Replying to Avatar brugeman

Block may mean many things.

If block is "blocked people can't see your content" then sure it's just not possible on a public internet.

If block is "blocked people can't comment on your content" (which was mentioned in your quote) then it's not that simple. Website do have various forms of blocking (for comments, posting etc). Of course that doesn't "block" someone from commenting elsewhere and linking to your post, but that's a different thing.

It's almost like people feel "ownership" of their posts, and when someone replies, they almost feel like people have posted "on their space". So even muting doesn't feel like enough, they want no one to see bad stuff "on their space" (in replies). They feel as if they were talking in a some cosy space and then someone intruded with their bad stuff. You'd be upset IRL if someone interrupted your conversation with some BS, even if your conversation was happening "on a town square". IRL you could tell the intruder to get off or you could go away and stop the conversation, but it's not possible online - they can keep yelling at you forever and can invite friends, etc.
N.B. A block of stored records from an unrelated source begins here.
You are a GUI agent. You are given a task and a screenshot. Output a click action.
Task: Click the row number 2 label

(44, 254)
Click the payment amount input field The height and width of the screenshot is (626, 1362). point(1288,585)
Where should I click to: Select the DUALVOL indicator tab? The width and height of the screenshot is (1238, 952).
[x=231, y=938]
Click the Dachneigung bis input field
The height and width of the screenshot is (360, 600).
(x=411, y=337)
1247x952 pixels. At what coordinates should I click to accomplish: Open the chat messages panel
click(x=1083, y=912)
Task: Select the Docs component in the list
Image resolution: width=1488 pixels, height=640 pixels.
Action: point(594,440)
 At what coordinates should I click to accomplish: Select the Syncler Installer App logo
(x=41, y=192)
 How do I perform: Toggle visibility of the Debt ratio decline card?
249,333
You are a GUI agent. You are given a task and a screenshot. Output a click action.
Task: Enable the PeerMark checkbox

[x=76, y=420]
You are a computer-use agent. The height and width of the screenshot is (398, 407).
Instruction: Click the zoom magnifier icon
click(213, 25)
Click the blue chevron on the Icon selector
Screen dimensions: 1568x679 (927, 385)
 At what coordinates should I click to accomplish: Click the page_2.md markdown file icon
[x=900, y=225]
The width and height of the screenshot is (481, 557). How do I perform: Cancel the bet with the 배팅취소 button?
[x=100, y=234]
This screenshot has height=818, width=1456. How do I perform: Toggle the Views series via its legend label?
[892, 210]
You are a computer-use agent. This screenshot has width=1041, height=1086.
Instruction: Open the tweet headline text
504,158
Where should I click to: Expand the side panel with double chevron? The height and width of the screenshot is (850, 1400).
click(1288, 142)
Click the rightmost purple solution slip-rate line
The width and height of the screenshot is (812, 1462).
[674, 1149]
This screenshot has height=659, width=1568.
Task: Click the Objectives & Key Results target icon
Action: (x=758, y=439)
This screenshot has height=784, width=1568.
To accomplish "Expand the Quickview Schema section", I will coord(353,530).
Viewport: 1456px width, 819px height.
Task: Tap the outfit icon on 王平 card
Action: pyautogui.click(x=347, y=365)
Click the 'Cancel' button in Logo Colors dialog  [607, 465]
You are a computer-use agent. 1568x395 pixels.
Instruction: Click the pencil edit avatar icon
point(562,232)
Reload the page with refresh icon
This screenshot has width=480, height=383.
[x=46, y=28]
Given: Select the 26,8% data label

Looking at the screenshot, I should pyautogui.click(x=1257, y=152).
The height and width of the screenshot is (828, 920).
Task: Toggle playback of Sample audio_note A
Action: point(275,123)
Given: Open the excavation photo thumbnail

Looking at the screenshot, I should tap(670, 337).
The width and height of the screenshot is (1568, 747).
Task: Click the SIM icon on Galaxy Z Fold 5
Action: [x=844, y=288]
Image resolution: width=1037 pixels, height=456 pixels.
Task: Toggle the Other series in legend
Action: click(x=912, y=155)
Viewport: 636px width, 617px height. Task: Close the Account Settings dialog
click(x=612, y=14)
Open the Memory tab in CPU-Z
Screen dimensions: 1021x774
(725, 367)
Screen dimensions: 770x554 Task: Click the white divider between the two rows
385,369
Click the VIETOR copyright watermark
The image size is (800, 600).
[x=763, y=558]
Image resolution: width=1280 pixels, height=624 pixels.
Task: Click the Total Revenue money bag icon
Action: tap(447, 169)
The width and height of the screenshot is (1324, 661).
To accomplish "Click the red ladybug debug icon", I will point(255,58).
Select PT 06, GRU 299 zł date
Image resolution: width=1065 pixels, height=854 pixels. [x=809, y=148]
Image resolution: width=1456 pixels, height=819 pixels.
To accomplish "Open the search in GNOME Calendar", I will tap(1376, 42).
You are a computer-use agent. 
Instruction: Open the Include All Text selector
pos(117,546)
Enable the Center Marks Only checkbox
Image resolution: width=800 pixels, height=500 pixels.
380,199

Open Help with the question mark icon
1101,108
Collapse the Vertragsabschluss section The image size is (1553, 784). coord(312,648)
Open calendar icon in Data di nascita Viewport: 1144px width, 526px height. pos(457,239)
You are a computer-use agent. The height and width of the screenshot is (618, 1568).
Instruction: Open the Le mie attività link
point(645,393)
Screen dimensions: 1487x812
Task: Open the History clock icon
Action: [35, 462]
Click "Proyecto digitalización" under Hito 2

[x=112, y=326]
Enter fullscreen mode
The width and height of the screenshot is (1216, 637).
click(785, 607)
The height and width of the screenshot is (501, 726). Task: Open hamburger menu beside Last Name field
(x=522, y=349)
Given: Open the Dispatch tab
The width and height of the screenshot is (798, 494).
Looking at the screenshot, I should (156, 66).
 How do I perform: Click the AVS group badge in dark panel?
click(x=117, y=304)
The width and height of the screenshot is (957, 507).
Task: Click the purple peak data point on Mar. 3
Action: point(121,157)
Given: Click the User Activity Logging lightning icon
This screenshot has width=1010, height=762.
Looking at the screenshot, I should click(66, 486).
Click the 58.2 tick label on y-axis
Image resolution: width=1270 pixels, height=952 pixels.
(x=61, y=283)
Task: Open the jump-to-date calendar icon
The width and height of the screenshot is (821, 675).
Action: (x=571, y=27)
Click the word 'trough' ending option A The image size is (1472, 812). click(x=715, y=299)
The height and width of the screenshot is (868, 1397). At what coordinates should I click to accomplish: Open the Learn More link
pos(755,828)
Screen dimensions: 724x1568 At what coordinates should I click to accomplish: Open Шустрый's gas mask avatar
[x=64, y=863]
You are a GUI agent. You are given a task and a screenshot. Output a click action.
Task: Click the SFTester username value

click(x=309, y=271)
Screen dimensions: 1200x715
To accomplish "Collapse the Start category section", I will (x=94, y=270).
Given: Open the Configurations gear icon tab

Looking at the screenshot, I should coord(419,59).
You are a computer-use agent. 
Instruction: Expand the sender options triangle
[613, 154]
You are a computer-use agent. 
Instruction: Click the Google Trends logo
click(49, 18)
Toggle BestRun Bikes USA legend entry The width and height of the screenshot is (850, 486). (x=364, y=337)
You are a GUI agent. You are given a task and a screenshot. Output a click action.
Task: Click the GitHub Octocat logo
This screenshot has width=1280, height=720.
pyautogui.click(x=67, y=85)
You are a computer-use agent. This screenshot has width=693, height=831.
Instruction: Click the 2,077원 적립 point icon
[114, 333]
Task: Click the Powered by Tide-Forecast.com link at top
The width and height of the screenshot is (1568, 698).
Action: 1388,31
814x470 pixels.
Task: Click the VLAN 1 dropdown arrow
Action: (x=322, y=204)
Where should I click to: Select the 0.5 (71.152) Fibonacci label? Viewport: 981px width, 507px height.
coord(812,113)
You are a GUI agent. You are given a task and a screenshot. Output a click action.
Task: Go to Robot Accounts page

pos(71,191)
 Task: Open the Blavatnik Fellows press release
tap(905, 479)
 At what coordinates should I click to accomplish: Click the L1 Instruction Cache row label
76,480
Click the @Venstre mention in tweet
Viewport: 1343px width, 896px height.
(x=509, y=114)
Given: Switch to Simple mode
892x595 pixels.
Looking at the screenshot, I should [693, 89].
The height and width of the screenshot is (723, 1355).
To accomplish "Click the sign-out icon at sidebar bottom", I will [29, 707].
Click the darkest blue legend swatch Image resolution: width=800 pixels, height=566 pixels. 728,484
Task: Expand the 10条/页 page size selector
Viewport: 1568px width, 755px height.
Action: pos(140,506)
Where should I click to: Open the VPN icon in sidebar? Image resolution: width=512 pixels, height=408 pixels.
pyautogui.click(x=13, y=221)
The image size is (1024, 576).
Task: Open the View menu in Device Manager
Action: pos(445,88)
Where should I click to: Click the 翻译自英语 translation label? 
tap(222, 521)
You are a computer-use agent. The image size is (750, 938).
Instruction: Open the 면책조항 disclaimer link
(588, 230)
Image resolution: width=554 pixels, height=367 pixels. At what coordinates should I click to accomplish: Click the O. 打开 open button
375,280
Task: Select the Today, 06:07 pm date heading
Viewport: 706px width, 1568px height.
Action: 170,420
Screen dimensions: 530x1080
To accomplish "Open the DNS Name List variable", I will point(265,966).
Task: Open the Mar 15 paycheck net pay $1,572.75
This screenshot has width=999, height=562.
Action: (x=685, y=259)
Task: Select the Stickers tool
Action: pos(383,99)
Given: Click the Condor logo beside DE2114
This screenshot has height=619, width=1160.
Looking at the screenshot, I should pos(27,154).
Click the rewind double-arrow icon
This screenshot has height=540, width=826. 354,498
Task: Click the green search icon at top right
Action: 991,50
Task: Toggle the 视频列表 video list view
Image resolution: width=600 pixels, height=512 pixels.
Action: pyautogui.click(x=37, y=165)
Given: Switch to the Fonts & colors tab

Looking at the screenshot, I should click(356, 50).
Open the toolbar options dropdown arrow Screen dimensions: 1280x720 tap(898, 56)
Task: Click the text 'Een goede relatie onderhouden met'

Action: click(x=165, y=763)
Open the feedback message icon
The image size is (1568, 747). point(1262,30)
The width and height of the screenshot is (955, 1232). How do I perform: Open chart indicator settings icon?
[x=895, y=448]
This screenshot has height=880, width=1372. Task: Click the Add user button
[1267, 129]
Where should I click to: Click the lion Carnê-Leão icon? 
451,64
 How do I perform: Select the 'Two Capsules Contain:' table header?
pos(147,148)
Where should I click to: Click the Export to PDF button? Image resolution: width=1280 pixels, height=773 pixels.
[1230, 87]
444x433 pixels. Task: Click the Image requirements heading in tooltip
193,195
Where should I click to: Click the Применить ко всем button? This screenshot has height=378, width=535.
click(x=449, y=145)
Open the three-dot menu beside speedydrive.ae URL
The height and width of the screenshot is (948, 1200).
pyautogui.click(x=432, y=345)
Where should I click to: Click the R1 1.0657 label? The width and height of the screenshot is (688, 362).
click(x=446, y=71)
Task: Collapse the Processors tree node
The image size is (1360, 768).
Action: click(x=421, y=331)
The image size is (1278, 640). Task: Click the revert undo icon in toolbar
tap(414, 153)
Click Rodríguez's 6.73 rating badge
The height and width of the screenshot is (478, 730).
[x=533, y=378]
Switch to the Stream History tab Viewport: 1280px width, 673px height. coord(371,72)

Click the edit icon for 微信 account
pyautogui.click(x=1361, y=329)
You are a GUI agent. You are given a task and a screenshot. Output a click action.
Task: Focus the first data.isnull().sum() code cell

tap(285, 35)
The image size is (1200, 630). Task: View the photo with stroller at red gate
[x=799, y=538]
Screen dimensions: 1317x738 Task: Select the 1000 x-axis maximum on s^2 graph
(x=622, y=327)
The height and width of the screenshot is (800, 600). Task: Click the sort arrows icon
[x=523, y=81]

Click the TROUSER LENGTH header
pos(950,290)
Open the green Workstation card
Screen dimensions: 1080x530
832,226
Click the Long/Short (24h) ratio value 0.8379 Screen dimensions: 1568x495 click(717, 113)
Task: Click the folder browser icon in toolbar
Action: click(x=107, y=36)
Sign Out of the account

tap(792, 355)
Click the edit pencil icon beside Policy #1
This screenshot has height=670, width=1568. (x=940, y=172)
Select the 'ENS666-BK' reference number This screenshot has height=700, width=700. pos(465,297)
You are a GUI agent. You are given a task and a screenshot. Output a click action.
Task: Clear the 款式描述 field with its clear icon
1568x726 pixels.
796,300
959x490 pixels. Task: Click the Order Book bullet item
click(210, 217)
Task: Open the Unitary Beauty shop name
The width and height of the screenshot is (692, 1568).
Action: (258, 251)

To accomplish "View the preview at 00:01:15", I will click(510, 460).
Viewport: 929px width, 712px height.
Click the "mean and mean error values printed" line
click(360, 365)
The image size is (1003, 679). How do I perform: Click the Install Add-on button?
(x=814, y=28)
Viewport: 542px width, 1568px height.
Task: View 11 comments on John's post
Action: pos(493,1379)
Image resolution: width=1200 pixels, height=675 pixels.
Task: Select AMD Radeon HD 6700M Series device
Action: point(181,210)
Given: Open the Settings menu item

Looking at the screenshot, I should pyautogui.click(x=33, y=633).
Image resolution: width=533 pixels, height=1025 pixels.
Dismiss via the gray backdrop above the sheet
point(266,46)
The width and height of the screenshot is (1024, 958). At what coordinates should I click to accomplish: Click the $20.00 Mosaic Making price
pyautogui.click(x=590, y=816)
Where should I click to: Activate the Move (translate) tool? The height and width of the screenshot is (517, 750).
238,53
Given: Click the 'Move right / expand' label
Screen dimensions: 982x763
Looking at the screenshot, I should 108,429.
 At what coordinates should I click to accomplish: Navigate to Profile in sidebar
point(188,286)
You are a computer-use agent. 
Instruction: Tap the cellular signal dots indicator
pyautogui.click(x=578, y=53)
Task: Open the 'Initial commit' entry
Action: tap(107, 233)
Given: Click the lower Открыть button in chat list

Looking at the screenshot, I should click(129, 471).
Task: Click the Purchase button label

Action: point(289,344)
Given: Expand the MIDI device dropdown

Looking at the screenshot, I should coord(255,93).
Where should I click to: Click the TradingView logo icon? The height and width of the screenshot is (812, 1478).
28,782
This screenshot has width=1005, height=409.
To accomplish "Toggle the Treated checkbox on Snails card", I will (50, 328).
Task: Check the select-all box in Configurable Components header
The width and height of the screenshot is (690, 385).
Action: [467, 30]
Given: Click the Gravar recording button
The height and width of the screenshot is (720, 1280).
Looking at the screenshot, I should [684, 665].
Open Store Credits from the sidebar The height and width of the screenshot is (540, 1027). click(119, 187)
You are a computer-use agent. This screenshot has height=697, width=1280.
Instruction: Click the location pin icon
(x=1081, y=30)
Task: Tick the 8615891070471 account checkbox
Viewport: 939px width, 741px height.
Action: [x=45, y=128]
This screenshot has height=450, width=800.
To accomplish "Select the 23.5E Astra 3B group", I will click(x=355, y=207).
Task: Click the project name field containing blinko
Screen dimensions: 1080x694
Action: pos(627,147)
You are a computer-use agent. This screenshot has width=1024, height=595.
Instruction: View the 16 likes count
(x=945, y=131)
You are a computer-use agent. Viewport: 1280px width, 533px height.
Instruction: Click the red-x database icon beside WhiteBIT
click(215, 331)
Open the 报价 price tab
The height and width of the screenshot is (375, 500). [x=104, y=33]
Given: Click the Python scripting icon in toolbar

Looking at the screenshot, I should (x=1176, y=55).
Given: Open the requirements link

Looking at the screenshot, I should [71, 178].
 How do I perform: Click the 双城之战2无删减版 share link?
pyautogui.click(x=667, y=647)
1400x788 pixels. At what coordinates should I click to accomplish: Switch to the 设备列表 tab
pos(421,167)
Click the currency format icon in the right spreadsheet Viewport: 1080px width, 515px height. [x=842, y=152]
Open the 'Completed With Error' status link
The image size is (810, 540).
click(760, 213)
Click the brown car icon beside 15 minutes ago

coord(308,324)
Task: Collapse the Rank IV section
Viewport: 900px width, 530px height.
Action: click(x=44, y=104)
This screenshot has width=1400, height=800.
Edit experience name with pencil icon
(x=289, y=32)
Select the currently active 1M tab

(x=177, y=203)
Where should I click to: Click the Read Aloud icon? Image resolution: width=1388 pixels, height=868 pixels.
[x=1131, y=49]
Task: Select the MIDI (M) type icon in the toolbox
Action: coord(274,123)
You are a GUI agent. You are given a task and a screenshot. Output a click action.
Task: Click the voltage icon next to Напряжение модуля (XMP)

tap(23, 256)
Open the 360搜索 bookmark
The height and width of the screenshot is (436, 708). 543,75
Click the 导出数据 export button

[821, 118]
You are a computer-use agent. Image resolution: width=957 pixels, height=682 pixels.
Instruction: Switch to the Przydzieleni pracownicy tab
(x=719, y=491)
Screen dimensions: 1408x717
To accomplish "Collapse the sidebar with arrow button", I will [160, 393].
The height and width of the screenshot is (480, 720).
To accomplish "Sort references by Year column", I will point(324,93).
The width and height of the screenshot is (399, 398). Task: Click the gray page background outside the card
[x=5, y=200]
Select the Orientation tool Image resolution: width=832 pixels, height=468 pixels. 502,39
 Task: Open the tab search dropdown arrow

Maybe muting feels like not enough because if everyone can see how you're not responding (if you muted them) then everyone might think "if he has nothing to say then maybe their BS has merit". If you muted and not responding then for others it feels like you just have nothing to say, and that's not true. Maybe if there was a marker visible like "this person is muted by the person he's replying to so take that into account" it would help everyone understand the situation better and the urge for "blocking" would be lower.

Anyway, it's definitely a mismatch btw what's possible online and offline. You wouldn't let some idiot follow you in all public spaces IRL and yell at you, you'd punch them or call police. Or you would at least try to let everyone around know that you're actively ignoring the idiot. But what can you do online?

You make good points. When I was thinking of "block" I was only thinking of not letting them see your stuff. I was not thinking about people wanting to control who can reply and in particular what their friends see underneath their post (which some people worry reflects on them). But that is a hard problem in a decentralized space, and muting can actually solve it if (as you suggest) people can see who other people mute and clients make this known, and people can borrow mutes from other people too.

Reply to this note

Please Login to reply.

Discussion

Not only is it "a hard problem" and "not what you were thinking of", it's also a bad idea (for a social networking client).

Maybe for a personal blog or something it would make sense for a client to not show notes inline that reference the original post. But I'm not convinced a relayed-note protocol is even the right choice for a personal blog anyway.